◆ **How to complete this task**
Locate each line in the records containing "Details". Copy it.

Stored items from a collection
──────────────────────────────

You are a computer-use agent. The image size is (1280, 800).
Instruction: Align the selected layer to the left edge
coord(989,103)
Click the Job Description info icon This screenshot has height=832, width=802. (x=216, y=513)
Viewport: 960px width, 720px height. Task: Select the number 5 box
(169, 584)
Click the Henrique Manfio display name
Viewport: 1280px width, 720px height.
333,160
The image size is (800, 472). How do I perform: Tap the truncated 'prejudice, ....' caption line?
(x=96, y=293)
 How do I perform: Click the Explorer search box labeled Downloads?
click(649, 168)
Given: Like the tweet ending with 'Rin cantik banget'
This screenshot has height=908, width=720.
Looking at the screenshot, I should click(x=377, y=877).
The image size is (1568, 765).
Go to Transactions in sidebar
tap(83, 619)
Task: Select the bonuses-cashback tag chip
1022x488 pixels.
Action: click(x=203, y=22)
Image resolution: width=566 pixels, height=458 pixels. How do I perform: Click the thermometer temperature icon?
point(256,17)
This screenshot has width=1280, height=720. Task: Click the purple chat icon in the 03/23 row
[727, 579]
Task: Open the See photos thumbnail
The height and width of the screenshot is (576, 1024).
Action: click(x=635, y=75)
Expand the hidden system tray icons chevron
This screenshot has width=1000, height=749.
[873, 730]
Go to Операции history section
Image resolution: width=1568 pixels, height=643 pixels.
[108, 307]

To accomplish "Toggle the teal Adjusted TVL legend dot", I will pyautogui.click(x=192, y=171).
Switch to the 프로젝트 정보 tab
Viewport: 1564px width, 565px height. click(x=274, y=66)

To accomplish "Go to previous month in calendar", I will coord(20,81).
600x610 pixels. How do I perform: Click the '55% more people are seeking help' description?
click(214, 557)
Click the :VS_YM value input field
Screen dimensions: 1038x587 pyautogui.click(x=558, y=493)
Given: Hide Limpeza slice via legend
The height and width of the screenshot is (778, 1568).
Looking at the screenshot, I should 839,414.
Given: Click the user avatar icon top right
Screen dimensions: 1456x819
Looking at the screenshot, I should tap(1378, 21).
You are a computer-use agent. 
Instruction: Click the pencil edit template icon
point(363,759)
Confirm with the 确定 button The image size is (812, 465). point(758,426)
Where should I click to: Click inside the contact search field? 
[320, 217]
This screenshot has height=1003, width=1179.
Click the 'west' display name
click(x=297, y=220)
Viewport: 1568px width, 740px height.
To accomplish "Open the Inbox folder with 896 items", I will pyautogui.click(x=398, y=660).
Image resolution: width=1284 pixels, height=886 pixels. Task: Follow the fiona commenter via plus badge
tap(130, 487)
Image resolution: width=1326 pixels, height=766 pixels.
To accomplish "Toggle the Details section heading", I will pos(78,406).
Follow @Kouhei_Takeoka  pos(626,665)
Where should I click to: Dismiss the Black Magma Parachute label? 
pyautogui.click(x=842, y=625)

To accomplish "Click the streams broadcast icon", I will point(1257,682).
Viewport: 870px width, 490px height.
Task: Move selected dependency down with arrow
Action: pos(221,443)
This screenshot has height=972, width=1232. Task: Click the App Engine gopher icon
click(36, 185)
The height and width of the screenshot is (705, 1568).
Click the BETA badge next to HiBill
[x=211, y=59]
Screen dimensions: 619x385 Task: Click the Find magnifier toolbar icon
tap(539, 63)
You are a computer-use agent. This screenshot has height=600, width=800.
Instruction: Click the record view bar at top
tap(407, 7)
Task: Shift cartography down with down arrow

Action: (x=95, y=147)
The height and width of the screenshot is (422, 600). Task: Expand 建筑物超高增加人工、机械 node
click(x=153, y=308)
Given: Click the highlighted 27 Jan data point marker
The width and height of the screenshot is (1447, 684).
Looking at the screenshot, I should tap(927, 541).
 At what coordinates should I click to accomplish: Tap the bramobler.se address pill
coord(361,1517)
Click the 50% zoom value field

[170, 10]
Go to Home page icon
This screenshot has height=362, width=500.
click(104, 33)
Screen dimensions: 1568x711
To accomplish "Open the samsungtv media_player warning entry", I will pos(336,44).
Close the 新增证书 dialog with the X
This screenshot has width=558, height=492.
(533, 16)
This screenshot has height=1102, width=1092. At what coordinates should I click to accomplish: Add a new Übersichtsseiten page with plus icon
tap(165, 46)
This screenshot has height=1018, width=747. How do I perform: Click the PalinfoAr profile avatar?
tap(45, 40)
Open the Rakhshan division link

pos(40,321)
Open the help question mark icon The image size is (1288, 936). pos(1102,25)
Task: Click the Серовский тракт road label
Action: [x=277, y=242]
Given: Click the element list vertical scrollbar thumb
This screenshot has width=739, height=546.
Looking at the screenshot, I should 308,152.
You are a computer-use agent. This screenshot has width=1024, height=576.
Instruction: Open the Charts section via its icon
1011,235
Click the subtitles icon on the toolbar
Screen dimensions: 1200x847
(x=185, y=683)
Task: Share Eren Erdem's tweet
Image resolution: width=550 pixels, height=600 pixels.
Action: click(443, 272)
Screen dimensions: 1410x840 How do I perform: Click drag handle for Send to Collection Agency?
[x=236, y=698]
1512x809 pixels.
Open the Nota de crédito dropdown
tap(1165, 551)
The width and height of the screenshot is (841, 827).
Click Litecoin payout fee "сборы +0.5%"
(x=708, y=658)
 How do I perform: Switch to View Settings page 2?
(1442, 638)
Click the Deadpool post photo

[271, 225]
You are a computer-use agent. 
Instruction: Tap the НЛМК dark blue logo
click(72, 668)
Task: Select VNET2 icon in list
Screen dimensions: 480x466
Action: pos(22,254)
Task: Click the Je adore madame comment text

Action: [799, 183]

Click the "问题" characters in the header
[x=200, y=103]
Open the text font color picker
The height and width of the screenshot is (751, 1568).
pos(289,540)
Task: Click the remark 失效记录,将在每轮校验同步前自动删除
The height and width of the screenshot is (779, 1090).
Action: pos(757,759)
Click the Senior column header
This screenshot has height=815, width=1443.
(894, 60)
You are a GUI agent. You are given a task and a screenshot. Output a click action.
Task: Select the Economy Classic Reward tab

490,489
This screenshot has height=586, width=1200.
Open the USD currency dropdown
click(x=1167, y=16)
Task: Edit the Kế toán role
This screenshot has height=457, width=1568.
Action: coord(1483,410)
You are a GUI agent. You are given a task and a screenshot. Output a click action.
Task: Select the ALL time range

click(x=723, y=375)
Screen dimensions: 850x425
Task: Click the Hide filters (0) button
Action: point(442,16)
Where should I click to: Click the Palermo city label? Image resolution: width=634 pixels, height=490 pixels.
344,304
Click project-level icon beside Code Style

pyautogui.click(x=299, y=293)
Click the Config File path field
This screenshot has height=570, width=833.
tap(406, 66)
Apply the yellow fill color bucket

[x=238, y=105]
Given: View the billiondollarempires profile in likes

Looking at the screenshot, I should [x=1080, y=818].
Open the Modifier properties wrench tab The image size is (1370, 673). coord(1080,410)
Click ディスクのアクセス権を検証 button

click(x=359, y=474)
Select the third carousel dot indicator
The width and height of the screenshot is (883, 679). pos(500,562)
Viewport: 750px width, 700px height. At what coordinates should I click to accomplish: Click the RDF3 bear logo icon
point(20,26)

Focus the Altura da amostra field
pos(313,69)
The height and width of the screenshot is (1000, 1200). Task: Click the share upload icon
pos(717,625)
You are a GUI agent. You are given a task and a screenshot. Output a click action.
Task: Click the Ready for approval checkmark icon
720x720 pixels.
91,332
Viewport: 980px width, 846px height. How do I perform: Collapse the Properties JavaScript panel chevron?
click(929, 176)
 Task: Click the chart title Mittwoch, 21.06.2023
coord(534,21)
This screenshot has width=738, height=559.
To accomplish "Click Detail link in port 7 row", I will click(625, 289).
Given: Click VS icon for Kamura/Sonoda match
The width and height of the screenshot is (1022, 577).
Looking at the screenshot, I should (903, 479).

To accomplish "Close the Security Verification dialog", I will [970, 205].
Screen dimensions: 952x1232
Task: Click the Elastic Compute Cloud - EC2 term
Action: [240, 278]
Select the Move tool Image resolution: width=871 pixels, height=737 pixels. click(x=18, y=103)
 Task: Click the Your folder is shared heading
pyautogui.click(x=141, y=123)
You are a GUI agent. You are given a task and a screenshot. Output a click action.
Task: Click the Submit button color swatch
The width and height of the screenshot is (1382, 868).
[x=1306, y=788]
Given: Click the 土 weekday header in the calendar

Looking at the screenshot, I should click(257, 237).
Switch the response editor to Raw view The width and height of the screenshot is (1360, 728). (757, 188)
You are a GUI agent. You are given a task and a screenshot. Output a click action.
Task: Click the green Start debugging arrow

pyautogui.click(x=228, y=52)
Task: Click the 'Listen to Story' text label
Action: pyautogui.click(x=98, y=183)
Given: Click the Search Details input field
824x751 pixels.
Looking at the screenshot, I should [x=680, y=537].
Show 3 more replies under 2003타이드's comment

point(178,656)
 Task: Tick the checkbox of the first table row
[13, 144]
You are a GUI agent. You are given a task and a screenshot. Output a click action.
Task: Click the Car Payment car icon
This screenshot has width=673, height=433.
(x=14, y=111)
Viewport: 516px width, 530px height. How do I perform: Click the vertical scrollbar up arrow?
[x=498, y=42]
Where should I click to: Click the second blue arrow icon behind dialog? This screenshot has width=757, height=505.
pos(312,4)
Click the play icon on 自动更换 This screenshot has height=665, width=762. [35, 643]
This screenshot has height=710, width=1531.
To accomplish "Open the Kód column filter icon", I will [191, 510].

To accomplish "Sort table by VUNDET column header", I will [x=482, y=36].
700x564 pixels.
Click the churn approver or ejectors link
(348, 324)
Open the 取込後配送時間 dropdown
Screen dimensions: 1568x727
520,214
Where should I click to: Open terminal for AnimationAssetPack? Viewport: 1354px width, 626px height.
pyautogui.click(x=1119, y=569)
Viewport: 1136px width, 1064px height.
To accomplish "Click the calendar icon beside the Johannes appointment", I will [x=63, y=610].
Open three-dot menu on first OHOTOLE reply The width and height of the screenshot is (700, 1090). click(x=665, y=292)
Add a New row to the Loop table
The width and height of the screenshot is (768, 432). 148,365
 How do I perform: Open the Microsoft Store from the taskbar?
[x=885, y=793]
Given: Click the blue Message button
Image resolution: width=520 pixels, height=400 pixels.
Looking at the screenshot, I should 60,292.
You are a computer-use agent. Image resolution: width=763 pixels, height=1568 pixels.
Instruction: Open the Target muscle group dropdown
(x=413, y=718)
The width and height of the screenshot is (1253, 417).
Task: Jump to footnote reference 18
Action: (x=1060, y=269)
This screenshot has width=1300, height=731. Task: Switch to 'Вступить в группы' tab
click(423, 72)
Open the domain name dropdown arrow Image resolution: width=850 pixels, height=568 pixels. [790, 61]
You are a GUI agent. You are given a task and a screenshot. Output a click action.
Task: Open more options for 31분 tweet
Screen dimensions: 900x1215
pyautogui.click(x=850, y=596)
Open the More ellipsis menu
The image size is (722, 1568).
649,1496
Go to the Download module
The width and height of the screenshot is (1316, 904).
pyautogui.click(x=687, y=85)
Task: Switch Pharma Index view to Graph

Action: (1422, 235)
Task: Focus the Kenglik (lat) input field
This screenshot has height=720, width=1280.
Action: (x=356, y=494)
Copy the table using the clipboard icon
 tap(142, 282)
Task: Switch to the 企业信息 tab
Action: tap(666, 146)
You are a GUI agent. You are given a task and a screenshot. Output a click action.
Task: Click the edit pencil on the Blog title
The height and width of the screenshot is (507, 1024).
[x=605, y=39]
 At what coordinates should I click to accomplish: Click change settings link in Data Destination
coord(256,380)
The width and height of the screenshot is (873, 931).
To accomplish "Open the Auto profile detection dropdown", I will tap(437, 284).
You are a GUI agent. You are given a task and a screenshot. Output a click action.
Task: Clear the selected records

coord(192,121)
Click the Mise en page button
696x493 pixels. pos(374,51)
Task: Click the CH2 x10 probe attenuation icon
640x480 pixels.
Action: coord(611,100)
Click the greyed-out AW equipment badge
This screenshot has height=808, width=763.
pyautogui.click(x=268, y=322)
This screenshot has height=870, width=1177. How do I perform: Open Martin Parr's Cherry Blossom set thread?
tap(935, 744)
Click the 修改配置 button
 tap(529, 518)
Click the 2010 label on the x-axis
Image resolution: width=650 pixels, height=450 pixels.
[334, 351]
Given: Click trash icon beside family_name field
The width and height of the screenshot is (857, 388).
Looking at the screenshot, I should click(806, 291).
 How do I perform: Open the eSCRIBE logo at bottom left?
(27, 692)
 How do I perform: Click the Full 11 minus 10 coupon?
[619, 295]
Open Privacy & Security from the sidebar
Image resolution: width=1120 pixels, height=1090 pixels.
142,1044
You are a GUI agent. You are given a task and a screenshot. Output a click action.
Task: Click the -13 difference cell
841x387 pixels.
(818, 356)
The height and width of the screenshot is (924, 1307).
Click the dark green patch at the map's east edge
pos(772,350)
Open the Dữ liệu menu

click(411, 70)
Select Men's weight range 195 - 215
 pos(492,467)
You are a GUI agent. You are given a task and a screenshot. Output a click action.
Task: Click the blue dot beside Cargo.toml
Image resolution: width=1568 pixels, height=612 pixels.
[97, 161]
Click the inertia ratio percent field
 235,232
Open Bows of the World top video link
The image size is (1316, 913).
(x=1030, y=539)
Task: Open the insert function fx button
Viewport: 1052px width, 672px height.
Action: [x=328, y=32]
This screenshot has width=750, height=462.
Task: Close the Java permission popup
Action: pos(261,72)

──────────────────────────────

◆ **Task output**
To accomplish "Toggle the Details section heading", I will pos(78,406).
Given: Click the Search Details input field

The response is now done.